■ Do this ■
Begin at the line that has "Click the 会員番号 value field" and stop after the line that has "Open the Live". Write out only those lines of the material again, swapping "keyword" for "reserved word" and leaving everything else unchanged.

■ Data to use ■

◆ ◆ ◆ ◆ ◆ ◆ ◆

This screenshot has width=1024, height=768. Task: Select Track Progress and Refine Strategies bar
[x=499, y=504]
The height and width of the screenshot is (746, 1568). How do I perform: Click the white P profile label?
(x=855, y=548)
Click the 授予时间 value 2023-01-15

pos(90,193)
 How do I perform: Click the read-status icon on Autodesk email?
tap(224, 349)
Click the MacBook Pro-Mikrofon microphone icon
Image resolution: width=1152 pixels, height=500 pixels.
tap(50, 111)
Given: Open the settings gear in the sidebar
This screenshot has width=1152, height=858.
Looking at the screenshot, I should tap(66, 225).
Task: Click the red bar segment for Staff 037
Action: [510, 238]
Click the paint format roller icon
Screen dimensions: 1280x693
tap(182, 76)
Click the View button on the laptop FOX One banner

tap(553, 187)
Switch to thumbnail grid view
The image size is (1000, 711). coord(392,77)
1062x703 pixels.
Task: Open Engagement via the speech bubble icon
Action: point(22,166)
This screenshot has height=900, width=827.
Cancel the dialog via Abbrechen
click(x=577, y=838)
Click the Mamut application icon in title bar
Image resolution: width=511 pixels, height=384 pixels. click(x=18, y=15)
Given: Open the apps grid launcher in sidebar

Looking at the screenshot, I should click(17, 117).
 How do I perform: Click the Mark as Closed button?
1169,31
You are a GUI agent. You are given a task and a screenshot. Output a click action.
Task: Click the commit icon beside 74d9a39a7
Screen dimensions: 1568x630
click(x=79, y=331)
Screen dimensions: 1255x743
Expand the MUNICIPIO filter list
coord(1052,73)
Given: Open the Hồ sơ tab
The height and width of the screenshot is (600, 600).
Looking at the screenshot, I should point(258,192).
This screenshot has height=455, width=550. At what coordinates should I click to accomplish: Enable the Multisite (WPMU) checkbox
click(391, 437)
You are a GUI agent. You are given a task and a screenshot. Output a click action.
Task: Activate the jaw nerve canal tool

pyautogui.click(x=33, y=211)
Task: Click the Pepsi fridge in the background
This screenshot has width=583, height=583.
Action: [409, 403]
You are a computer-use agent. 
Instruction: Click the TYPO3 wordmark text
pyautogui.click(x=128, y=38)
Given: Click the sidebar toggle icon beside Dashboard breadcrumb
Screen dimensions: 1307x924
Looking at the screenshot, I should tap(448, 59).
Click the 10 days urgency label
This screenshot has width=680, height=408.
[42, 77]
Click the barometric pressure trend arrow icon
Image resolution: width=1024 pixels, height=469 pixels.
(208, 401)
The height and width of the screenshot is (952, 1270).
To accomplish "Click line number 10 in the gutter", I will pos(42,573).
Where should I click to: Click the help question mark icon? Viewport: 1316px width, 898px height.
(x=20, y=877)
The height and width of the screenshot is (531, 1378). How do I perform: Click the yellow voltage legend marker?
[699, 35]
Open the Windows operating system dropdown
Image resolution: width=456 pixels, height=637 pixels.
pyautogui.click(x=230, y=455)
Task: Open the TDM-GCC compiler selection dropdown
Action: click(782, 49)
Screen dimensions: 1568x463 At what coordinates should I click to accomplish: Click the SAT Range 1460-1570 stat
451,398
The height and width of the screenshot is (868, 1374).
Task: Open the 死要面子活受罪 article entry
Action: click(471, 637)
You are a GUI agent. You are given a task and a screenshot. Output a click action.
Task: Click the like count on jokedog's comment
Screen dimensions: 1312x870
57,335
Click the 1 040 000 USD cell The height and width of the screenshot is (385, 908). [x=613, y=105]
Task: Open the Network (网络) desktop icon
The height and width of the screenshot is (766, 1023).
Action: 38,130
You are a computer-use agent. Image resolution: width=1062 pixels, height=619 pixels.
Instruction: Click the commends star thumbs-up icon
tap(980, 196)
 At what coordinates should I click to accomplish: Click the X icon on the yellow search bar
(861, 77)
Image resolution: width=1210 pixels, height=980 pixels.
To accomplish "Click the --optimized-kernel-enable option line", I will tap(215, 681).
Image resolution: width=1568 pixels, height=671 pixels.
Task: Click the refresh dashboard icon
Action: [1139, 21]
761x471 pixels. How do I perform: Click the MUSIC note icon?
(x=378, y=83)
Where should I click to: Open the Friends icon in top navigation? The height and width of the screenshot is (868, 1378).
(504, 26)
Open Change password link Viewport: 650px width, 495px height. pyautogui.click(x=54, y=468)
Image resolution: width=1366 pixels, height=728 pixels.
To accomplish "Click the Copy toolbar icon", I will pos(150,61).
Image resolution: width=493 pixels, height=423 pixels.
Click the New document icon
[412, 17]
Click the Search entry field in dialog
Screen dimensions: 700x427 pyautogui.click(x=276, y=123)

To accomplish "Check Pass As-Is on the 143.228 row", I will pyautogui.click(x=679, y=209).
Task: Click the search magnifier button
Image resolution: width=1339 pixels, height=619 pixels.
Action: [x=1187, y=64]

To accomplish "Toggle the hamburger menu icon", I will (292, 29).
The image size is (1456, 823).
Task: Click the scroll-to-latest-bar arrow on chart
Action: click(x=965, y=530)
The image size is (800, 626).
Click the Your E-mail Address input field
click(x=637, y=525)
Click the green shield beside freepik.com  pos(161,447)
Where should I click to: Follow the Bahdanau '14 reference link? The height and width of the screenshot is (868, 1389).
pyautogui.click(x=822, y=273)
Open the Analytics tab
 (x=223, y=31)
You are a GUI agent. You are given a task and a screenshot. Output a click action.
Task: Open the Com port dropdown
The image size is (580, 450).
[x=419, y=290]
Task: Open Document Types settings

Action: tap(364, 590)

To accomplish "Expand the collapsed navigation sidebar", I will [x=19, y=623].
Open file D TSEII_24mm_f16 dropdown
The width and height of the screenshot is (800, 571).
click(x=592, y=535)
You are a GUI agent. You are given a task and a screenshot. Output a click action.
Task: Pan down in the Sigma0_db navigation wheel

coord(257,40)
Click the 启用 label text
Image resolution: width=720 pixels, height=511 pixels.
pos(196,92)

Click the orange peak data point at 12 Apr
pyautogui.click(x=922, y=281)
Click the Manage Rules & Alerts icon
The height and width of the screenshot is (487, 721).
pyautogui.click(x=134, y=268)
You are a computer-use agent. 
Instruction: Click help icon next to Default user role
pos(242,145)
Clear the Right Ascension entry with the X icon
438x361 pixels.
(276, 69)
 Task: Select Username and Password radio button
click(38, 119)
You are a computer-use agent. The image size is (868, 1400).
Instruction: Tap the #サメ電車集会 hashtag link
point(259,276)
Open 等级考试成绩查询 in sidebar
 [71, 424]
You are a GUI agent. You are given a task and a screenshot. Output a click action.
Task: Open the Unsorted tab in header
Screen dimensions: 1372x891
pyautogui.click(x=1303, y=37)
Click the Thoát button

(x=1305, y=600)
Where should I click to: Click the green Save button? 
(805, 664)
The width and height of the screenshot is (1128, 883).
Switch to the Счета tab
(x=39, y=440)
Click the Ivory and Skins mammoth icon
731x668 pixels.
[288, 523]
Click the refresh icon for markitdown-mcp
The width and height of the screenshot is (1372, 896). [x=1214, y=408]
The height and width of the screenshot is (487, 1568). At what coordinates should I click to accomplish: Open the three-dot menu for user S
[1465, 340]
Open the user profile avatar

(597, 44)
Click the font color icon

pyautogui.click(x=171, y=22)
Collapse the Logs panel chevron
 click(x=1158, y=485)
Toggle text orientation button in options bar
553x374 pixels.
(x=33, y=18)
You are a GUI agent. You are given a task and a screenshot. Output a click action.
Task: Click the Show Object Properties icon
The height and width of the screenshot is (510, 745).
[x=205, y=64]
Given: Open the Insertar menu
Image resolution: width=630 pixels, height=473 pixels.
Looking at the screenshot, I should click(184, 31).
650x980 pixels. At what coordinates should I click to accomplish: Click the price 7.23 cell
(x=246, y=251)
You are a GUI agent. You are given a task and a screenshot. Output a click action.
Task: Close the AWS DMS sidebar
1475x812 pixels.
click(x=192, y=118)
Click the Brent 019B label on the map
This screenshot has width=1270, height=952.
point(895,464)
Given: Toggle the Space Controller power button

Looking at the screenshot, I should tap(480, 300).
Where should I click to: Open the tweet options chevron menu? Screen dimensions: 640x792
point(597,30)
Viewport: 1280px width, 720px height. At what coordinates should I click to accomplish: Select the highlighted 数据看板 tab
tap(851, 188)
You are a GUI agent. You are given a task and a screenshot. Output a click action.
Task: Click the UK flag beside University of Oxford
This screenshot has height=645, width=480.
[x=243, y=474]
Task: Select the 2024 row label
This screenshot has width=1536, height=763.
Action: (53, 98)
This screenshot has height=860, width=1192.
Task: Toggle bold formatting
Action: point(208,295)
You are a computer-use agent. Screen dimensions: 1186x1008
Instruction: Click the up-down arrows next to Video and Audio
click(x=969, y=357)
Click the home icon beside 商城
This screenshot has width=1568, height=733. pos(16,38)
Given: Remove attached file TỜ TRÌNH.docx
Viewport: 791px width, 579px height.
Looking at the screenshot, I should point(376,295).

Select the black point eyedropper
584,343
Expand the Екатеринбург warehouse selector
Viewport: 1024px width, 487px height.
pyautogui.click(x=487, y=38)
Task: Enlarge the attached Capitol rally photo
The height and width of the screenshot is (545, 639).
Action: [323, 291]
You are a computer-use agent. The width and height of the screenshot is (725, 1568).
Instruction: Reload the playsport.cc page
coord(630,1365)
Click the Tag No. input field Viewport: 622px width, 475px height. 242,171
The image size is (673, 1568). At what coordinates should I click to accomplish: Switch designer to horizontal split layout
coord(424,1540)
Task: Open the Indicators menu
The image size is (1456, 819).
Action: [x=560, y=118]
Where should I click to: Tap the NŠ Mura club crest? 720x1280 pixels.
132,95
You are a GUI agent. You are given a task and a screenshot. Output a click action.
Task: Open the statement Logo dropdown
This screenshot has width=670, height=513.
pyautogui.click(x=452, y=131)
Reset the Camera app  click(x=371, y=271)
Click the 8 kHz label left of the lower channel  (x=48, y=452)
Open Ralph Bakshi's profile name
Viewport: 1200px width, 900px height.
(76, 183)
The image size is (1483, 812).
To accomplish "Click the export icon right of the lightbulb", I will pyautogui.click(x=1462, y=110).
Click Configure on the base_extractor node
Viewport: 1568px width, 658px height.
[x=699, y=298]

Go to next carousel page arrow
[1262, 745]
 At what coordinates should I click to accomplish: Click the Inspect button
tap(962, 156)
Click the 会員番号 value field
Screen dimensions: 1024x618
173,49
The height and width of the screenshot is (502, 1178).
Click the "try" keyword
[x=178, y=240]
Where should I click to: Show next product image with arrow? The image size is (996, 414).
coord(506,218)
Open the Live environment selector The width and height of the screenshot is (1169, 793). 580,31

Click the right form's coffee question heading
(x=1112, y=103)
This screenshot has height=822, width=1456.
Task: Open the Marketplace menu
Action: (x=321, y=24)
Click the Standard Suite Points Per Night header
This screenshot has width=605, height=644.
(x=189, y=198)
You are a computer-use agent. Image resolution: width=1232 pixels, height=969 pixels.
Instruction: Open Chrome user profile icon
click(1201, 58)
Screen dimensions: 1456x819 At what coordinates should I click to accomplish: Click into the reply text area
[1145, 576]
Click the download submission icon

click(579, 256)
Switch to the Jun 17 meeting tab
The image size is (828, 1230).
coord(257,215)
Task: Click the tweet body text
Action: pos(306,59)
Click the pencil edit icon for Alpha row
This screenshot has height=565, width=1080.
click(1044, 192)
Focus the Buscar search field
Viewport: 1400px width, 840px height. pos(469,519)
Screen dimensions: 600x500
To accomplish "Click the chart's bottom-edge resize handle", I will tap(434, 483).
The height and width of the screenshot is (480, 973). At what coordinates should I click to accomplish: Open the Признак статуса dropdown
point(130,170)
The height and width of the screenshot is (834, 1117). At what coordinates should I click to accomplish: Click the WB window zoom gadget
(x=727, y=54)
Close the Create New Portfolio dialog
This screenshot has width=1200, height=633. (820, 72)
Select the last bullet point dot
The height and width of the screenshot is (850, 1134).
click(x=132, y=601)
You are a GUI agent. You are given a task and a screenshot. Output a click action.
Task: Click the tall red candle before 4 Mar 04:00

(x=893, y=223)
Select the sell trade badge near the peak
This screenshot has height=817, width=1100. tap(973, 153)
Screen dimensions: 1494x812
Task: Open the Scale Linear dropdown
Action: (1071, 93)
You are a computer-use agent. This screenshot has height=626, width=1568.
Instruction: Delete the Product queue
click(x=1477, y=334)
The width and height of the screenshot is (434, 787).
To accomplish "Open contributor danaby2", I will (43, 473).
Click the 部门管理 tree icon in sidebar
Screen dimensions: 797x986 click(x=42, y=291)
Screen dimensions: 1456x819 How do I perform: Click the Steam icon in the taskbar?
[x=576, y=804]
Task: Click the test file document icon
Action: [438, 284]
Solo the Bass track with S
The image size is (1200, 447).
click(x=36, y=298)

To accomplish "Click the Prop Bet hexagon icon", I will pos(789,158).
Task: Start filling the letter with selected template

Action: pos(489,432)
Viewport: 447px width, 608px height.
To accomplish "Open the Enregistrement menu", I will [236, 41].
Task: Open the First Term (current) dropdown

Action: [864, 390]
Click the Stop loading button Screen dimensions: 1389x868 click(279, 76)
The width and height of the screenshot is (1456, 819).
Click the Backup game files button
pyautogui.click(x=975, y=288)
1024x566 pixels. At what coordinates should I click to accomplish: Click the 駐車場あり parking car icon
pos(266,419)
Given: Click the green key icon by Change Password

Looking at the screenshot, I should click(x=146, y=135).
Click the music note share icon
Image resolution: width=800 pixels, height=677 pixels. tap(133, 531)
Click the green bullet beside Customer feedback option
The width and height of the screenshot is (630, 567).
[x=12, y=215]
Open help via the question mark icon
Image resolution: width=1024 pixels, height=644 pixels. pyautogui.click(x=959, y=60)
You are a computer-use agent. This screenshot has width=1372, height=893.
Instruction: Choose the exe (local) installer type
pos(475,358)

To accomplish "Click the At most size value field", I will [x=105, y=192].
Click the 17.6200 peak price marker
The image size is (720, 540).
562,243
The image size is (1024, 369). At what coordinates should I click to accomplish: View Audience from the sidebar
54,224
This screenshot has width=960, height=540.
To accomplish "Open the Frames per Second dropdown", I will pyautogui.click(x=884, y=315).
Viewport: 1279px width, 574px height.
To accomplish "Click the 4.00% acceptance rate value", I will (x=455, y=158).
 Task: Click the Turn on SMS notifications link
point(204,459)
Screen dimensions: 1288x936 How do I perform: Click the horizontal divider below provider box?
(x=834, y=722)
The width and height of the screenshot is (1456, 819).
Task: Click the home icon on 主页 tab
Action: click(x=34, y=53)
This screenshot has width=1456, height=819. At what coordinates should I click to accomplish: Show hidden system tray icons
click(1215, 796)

◆ ◆ ◆ ◆ ◆ ◆ ◆

■ The output ■
Click the 会員番号 value field
Screen dimensions: 1024x618
173,49
The height and width of the screenshot is (502, 1178).
Click the "try" reserved word
[x=178, y=240]
Where should I click to: Show next product image with arrow? The image size is (996, 414).
coord(506,218)
Open the Live environment selector The width and height of the screenshot is (1169, 793). 580,31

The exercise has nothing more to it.